TASK DETAILS: Please list every section heading that appears in the article below about the Israeli foreign ministry's post-coronavirus assessment.
[DOCUMENT PASSAGE Boundary: Start]
Israel's Ministry of Foreign Affairs has finished working on an inner document that will reach Prime Minister Benjamin Netanyahu, detailing the challenges and opportunities slated to face the Jewish state after coronavirus, which has already claimed the lives of more than 255 Israelis.
Developed by the ministry's policy planning division as well as more than 20 Israeli diplomats, the detailed document analysed various health, political, security and economic aspects of what awaits the Jewish state. It portends doom and gloom for countries that have been greatly affected by the crisis. But it is not limited to them only, and the MFA warns that not a single country will be spared from the repercussions of the crisis caused by the pandemic.
Scary Times Ahead?
"We cannot ignore the fact that it is a world crisis, not only because of the health implications but also because of the way it impacts the global economy," said Uri Resnick, director of the policy planning and assessment department of Israel's MFA.
"If we compare the current situation with other upheavals like the one the world experienced in 2008 or the Great Depression of the 1930s, we can safely say that the current crisis tilts towards the latter," he added.
National economies throughout the world have already shown that they are moving in that direction. Only recently, the World Trade Organisation projected a negative growth rate of nearly nine percent for 2020 as a worst-case scenario.
Their projections for the volume of trade of goods and services were even more dire. Basing their conclusions on the average exchange of exports and imports, the WTO predicted a decline of up to 32 percent by the end of the year, the starkest decline in this figure in many decades, even compared to the crisis of 2008.
The dire economic situation, coupled with the need for health solutions, has already created a situation where countries are competing for medical equipment in a bid to curb the spread of the virus. Israel's MFA believes this situation will only deteriorate with time, leading to the end of the concept of a 'global village' as we know it.
Deterioration might also be seen in conflicts that erupted long before the outbreak of the pandemic, that has seen more than four million people infected.
One such case is the tense relationship between China and the US; the two countries have been in a bitter trade battle for years now. Another example is the confrontation between Israel and Iran.
Land of Opportunities?
One of the countries that has been greatly affected by the pandemic is the Islamic Republic of Iran, where the economy has been crippled by the heavy economic sanctions imposed by the US. Tehran might opt to now focus on throwing all of its energy into the development of a nuclear bomb, thus provoking fears in Israel that such weapons will be used against its citizens.
However, Resnick is certain that Iran will struggle to stay afloat. "The country's economy has suffered various setbacks, even before the outbreak of the virus. While they managed to handle these problems before, it is highly doubtful they will be able to do so now when prices on oil continue to drop.
"Israel has never hidden the fact that it supports the pressure put by the American government on Iran in an attempt to make the Islamic Republic change its approach and cut off its financial support to such terror organisations as Hezbollah [in the north - ed.] and Hamas [in the south - ed.]. Under the current conditions, we don't see that this trend of pressure will decrease," explained Resnick.
On THE Agenda: Better Ties with Neighbours
But curbing the threat of Iran is far from being the only area where Israel can benefit from the current crisis, believes the MFA.
"The pandemic doesn't recognise borders so it might underline the common challenges instead of putting emphasis on differences and that might prompt the countries of the Middle East to cooperate with the Jewish state," said Resnick.
One step in that direction was taken in April, when Israel supplied Jordan with 5,000 protective masks as the number of coronavirus patients in the kingdom continued to climb.
However, the Jewish state aims higher, and is determined to establish and improve ties with nations that currently don't maintain diplomatic ties with Tel Aviv.
"Apart from offering medical and high-tech solutions, Israel's industry and technology can also be an answer for many Middle Eastern countries that seek to improve their agriculture. In the past, many projects have fallen through due to the Arab nations' reluctance to cooperate with us. Now, however, the new reality might change that equation," Resnick summed up.
[DOCUMENT PASSAGE Boundary: End]
[SOURCE MATERIAL Boundary: Start]
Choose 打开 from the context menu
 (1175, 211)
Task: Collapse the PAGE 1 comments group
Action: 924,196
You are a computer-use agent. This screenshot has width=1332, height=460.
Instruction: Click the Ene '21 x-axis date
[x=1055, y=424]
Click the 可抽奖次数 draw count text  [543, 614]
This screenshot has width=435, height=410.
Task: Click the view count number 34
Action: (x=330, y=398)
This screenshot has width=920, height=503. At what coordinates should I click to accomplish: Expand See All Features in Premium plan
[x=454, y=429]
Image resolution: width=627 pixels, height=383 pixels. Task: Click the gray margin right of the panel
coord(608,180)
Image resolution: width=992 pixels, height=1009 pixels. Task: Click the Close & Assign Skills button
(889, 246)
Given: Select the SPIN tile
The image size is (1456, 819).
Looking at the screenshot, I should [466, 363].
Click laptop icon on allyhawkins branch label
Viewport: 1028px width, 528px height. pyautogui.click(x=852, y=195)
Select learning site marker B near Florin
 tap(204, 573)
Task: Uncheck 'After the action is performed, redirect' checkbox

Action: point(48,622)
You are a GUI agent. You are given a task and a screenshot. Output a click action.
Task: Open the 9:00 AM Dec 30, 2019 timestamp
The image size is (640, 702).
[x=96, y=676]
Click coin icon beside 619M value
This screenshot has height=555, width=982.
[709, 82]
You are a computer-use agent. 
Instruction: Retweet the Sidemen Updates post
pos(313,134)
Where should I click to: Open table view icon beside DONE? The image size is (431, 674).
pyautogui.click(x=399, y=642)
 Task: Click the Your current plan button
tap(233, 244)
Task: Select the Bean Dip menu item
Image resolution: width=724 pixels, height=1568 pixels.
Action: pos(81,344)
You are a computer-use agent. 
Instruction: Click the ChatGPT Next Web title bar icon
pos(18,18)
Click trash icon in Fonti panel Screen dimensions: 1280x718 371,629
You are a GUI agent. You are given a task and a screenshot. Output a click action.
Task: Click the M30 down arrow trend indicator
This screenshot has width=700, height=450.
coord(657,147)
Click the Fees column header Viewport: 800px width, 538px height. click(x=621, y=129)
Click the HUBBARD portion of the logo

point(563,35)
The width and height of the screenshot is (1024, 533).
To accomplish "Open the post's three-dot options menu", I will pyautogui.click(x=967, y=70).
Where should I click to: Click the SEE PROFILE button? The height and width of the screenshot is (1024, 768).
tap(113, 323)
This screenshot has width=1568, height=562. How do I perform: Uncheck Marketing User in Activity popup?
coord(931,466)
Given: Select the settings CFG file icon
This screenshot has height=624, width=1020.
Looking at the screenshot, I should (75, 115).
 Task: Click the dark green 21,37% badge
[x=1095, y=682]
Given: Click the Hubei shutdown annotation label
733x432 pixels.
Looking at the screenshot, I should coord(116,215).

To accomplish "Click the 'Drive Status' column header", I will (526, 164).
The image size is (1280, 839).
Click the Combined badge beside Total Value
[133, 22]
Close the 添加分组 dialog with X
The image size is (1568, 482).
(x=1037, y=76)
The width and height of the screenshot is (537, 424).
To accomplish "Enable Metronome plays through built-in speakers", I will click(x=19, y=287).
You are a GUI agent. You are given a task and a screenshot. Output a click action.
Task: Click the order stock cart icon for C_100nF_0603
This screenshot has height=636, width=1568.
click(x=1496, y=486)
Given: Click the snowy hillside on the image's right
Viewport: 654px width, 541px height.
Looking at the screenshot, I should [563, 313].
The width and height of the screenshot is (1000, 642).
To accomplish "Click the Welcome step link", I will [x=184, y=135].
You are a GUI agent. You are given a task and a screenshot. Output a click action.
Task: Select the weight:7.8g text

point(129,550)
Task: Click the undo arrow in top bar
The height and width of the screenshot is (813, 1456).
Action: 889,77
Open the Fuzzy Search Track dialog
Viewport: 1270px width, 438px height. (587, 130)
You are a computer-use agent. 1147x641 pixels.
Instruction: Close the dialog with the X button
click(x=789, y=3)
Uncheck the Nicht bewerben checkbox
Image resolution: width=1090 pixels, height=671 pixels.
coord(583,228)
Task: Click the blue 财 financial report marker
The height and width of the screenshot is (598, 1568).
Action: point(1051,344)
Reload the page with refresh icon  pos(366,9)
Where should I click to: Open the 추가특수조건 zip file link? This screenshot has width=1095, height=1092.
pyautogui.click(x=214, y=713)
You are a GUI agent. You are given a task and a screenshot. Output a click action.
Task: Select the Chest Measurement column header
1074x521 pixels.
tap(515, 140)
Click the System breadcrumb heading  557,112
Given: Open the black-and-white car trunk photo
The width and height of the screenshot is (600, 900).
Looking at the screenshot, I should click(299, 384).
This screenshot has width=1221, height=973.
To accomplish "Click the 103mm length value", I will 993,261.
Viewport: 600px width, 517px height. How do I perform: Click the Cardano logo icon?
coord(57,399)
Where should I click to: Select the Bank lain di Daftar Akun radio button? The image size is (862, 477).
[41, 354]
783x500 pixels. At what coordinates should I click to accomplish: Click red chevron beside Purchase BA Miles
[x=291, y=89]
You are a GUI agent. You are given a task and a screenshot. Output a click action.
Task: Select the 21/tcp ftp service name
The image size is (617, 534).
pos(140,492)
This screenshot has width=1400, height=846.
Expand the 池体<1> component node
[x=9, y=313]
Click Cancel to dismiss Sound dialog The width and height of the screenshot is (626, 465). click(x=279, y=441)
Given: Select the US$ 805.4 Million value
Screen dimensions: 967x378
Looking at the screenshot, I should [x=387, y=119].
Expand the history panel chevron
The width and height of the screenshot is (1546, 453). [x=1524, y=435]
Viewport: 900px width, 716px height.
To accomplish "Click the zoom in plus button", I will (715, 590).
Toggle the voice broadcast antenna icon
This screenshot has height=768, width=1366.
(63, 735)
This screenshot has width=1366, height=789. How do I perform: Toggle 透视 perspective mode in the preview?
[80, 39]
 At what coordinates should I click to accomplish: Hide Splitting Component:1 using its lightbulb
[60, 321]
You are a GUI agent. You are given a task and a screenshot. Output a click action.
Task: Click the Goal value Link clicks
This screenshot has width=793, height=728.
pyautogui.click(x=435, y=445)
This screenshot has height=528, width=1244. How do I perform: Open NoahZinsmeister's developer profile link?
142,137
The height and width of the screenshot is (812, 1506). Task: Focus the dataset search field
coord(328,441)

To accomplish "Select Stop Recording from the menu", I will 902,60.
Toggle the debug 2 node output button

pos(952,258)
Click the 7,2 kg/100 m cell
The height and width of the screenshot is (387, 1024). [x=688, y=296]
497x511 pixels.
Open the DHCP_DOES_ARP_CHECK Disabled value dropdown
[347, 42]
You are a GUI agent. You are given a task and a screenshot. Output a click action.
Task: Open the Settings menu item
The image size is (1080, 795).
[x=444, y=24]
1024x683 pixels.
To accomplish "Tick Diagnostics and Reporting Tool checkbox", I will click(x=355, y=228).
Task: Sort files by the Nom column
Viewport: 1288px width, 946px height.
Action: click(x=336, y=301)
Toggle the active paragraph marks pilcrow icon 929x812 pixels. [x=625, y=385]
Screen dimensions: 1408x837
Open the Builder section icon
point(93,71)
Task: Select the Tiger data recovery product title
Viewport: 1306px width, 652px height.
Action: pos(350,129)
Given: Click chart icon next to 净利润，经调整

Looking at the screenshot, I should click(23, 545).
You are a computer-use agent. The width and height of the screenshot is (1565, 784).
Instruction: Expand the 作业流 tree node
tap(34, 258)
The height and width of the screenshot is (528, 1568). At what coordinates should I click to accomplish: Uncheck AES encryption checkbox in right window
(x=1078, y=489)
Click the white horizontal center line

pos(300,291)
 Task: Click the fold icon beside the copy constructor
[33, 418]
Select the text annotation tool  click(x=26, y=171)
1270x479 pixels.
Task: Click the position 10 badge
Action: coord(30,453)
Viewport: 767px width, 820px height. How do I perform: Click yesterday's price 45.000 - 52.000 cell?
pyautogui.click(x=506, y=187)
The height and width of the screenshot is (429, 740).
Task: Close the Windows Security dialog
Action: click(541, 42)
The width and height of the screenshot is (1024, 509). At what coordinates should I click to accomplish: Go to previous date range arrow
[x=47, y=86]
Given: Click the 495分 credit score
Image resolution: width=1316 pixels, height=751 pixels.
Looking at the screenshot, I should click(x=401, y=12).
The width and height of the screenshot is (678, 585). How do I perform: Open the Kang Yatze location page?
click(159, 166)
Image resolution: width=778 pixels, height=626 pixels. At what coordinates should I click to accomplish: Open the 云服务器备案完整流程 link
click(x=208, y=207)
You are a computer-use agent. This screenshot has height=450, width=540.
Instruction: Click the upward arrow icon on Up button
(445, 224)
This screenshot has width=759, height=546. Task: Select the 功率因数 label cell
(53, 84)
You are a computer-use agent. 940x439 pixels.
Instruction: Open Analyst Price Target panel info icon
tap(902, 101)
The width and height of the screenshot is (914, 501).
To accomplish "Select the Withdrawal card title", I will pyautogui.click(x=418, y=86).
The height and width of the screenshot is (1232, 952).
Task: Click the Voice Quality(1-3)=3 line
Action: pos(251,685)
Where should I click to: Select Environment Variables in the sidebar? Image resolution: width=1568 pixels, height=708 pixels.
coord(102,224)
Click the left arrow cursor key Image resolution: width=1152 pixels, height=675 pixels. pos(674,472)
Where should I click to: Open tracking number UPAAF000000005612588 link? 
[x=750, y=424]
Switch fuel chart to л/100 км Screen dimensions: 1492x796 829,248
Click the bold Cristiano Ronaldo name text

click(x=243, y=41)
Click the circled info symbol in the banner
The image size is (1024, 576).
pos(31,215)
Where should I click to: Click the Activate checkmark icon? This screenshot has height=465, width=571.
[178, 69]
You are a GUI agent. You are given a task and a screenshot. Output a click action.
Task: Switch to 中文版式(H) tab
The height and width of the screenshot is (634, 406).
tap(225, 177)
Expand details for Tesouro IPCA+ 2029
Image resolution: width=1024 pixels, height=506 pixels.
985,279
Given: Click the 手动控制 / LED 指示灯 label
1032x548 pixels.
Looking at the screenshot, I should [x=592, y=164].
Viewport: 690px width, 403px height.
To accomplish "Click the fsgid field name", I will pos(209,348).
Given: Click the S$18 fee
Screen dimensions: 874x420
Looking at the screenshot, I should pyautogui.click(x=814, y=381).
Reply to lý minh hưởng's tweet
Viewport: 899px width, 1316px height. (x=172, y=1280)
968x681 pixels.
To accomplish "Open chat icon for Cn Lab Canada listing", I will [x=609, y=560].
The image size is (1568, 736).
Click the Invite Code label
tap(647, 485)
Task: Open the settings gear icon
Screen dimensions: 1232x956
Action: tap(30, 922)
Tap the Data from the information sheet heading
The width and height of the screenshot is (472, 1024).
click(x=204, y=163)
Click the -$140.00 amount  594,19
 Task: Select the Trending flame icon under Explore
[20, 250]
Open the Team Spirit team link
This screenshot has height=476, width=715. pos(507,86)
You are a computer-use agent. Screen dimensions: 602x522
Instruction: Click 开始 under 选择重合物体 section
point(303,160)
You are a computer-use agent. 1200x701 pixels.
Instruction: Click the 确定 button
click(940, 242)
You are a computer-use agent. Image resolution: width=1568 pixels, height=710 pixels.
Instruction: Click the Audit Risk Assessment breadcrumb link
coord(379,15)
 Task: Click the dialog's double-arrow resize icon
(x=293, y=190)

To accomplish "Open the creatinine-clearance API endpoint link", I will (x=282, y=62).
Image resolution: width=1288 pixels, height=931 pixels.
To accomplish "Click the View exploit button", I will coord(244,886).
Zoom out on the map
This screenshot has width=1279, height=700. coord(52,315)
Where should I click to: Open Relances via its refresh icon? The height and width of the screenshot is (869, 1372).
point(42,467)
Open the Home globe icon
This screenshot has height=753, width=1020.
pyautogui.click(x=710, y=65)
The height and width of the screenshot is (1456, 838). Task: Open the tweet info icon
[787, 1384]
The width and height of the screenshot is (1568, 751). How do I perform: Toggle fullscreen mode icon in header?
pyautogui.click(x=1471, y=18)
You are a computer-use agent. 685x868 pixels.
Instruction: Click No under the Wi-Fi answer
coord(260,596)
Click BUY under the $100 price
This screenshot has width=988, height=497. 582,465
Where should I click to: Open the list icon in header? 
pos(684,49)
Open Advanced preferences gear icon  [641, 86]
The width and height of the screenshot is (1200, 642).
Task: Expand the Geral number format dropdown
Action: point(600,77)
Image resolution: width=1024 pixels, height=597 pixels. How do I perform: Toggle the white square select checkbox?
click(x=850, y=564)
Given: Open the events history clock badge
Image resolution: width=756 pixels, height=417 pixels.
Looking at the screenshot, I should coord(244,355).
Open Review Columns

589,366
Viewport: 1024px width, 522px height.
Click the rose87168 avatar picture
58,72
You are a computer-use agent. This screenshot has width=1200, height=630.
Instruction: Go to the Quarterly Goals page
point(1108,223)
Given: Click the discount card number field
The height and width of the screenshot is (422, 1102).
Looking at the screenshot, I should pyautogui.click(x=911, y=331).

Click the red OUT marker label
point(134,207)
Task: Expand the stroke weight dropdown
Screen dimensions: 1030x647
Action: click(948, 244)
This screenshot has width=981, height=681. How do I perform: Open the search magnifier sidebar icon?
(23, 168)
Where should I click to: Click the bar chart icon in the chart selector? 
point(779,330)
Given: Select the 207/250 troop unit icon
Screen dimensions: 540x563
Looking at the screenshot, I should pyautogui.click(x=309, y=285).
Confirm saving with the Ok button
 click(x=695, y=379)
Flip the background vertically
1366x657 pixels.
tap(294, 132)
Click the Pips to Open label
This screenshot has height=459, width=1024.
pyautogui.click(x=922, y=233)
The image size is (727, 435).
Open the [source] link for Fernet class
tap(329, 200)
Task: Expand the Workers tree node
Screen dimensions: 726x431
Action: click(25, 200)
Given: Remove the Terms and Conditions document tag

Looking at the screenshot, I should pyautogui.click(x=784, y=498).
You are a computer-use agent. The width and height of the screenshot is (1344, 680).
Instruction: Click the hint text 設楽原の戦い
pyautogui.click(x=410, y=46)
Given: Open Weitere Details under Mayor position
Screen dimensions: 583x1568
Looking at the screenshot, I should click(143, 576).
[SOURCE MATERIAL Boundary: End]
OUTPUT OF THE EXERCISE:
Scary Times Ahead?
Land of Opportunities?
On THE Agenda: Better Ties with Neighbours